## WORK TO BE COMPLETED:
With both ends included, repeat exactly the lines of the entries below from the one containing "Instruction: Open the 'En'" down to the one containing "Task: Click the Discount amount value", and no others.

[Stored items from a collection]
[Start of section]
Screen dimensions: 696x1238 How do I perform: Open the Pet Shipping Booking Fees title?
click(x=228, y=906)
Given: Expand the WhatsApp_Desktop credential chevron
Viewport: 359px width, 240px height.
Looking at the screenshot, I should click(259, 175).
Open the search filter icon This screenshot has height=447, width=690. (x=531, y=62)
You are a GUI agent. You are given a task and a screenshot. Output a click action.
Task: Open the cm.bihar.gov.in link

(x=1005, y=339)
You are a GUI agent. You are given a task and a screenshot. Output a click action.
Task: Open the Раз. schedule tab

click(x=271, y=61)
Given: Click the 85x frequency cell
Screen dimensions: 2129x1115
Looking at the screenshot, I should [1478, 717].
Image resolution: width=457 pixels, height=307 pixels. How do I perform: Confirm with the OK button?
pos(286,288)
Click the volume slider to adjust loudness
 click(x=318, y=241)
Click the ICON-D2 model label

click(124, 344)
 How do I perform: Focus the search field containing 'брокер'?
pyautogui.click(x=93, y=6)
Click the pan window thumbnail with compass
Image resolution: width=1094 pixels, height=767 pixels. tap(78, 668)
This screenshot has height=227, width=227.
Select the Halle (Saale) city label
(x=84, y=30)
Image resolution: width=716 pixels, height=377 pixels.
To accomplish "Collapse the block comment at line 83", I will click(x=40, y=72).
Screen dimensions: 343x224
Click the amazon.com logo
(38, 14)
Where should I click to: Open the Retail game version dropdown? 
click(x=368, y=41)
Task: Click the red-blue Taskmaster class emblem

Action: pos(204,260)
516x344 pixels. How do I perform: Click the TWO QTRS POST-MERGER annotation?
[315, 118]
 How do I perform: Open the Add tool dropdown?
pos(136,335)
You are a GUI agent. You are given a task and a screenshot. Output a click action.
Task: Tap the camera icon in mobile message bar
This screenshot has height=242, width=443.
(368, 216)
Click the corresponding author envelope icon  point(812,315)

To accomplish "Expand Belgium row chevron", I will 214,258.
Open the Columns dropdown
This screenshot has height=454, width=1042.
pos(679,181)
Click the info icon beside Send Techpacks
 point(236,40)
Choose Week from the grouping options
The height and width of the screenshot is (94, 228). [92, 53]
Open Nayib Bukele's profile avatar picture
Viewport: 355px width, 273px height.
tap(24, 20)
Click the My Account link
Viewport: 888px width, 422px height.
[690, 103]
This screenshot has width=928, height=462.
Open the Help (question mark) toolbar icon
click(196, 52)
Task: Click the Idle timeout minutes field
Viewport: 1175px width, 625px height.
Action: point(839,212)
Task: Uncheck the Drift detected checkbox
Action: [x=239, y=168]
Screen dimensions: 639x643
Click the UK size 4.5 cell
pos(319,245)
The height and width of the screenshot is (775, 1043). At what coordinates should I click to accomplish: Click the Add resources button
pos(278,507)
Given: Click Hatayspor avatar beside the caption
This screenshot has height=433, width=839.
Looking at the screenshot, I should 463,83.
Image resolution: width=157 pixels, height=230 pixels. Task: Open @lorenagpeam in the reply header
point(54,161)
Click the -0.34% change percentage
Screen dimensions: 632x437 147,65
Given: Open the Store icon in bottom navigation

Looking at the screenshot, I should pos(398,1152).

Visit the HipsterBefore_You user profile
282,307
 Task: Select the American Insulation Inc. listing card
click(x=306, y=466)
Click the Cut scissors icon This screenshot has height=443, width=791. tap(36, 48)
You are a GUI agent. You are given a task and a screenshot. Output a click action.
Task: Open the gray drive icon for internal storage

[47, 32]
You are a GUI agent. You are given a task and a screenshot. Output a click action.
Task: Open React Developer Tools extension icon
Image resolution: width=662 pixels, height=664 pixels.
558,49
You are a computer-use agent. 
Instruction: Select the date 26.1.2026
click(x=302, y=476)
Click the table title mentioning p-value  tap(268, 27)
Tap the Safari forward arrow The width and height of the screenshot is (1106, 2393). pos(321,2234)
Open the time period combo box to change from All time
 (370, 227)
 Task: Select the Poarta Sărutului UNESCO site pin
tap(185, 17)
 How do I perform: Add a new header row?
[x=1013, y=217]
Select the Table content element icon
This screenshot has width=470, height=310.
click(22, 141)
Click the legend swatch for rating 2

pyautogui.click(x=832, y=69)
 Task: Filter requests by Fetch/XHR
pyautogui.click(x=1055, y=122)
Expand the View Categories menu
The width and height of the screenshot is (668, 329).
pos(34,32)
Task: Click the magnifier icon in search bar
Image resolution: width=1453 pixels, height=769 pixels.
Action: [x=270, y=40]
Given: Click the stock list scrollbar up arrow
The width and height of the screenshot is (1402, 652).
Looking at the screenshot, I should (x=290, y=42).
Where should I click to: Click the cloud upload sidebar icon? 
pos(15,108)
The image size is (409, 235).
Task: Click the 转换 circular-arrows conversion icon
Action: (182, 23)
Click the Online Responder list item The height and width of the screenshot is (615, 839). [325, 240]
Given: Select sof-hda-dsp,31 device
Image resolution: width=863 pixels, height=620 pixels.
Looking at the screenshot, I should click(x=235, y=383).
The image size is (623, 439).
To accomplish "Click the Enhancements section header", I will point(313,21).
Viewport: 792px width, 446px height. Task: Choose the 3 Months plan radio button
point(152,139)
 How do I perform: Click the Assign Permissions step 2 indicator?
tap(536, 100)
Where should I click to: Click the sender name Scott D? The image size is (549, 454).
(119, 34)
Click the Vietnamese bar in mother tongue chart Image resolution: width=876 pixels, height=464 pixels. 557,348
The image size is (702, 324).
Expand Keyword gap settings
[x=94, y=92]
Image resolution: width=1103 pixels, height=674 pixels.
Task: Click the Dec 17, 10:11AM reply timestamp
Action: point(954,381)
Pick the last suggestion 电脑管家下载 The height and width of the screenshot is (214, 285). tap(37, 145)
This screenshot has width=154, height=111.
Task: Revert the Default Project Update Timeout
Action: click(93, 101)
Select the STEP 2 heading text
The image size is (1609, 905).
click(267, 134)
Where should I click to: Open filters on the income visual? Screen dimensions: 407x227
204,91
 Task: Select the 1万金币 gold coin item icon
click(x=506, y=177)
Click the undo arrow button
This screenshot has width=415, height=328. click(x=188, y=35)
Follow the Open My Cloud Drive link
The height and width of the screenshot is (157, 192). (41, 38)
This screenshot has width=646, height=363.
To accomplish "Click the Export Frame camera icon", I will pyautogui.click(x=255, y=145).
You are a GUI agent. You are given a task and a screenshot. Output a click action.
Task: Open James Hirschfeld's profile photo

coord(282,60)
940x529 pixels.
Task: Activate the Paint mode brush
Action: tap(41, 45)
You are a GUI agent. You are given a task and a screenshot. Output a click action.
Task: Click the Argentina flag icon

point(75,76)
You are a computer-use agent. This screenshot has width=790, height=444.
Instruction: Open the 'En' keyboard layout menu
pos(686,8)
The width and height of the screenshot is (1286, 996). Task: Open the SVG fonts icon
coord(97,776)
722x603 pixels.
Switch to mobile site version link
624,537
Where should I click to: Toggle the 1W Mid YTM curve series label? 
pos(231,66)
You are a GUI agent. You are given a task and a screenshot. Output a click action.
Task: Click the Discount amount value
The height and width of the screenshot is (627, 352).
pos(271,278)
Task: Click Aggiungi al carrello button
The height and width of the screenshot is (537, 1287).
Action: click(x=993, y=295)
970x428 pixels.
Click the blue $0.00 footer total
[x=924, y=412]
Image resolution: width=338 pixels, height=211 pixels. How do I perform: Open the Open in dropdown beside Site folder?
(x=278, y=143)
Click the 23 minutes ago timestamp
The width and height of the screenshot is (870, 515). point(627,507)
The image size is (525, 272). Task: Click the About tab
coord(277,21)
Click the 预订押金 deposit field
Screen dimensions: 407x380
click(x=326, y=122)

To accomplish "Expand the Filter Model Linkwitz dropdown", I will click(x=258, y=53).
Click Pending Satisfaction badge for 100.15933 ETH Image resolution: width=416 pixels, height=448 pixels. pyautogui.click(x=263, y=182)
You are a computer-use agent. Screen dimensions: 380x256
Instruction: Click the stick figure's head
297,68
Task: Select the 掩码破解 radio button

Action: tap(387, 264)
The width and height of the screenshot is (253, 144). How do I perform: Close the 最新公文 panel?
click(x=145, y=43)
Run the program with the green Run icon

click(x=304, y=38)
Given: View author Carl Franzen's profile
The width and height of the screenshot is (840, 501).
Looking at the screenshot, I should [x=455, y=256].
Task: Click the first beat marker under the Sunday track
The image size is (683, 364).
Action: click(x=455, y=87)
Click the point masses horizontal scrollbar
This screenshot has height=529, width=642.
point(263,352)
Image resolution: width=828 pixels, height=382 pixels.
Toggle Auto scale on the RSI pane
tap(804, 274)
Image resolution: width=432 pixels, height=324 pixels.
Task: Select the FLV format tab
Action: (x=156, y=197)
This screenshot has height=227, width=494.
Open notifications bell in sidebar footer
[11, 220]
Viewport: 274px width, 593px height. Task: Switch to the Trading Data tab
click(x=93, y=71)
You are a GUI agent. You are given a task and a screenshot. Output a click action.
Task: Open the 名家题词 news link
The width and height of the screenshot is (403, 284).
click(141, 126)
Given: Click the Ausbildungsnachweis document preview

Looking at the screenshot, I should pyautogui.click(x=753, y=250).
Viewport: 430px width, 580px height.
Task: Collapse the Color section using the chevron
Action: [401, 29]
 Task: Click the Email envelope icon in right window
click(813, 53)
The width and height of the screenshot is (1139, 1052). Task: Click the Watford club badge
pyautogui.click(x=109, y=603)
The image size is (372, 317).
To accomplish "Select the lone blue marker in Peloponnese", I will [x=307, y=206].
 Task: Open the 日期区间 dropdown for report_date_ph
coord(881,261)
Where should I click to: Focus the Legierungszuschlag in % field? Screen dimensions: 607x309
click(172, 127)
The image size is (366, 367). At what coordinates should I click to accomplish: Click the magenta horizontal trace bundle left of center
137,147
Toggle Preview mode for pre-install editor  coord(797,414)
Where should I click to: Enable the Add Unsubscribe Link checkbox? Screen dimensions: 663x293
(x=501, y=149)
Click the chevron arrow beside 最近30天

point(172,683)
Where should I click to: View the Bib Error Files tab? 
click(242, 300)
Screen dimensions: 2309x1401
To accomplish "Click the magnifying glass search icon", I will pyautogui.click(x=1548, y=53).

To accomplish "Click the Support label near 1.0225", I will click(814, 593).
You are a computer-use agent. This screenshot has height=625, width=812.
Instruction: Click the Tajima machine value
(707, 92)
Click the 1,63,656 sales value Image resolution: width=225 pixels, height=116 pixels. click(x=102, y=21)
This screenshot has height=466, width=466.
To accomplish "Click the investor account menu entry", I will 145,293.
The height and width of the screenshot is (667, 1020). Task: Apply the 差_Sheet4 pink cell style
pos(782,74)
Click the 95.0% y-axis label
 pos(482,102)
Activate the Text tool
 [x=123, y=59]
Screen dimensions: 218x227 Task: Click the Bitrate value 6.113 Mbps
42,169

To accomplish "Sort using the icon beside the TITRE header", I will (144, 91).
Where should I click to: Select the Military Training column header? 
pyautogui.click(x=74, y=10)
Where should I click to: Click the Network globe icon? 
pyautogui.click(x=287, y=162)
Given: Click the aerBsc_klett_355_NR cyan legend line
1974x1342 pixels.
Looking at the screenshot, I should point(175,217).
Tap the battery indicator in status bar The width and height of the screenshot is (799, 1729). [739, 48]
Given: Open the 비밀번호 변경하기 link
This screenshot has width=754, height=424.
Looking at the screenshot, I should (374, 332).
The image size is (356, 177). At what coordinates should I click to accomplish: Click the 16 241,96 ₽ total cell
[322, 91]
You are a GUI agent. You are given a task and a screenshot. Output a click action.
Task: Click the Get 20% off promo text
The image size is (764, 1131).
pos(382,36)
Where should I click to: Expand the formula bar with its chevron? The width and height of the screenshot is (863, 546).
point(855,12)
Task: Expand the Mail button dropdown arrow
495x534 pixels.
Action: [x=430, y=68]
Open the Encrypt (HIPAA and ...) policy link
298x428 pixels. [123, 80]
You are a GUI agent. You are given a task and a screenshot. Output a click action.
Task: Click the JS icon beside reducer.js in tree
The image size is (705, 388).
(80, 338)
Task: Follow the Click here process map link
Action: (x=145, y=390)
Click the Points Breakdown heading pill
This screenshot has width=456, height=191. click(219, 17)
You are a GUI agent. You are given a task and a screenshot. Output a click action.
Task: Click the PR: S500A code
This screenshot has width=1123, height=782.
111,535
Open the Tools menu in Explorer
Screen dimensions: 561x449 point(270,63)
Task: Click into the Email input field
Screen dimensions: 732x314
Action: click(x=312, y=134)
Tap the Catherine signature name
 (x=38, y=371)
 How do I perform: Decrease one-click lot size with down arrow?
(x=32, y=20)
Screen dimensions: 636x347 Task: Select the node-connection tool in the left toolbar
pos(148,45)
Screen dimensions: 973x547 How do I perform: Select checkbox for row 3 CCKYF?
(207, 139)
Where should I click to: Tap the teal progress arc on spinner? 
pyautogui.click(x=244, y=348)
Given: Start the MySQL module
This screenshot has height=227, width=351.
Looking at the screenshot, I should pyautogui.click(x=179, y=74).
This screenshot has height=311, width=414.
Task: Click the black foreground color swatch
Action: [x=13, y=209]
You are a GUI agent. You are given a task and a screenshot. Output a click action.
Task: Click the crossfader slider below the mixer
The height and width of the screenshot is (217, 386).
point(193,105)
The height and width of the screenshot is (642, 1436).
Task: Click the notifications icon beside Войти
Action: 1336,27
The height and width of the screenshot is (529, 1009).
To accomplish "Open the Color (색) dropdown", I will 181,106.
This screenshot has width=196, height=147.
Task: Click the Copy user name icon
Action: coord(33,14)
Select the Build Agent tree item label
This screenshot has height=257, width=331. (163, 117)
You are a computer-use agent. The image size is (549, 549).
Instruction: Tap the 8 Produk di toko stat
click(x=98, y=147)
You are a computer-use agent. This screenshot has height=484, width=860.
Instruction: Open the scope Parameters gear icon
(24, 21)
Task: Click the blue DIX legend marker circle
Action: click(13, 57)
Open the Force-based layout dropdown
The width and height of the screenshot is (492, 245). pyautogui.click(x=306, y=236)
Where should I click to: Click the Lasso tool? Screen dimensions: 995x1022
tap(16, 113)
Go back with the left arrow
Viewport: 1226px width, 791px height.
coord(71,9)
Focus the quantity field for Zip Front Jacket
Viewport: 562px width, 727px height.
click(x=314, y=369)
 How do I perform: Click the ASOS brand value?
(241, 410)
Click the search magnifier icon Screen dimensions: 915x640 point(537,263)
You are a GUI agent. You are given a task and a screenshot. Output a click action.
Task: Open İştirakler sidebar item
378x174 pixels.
[End of section]
## TASK ANSWER:
Instruction: Open the 'En' keyboard layout menu
pos(686,8)
The width and height of the screenshot is (1286, 996). Task: Open the SVG fonts icon
coord(97,776)
722x603 pixels.
Switch to mobile site version link
624,537
Where should I click to: Toggle the 1W Mid YTM curve series label? 
pos(231,66)
You are a GUI agent. You are given a task and a screenshot. Output a click action.
Task: Click the Discount amount value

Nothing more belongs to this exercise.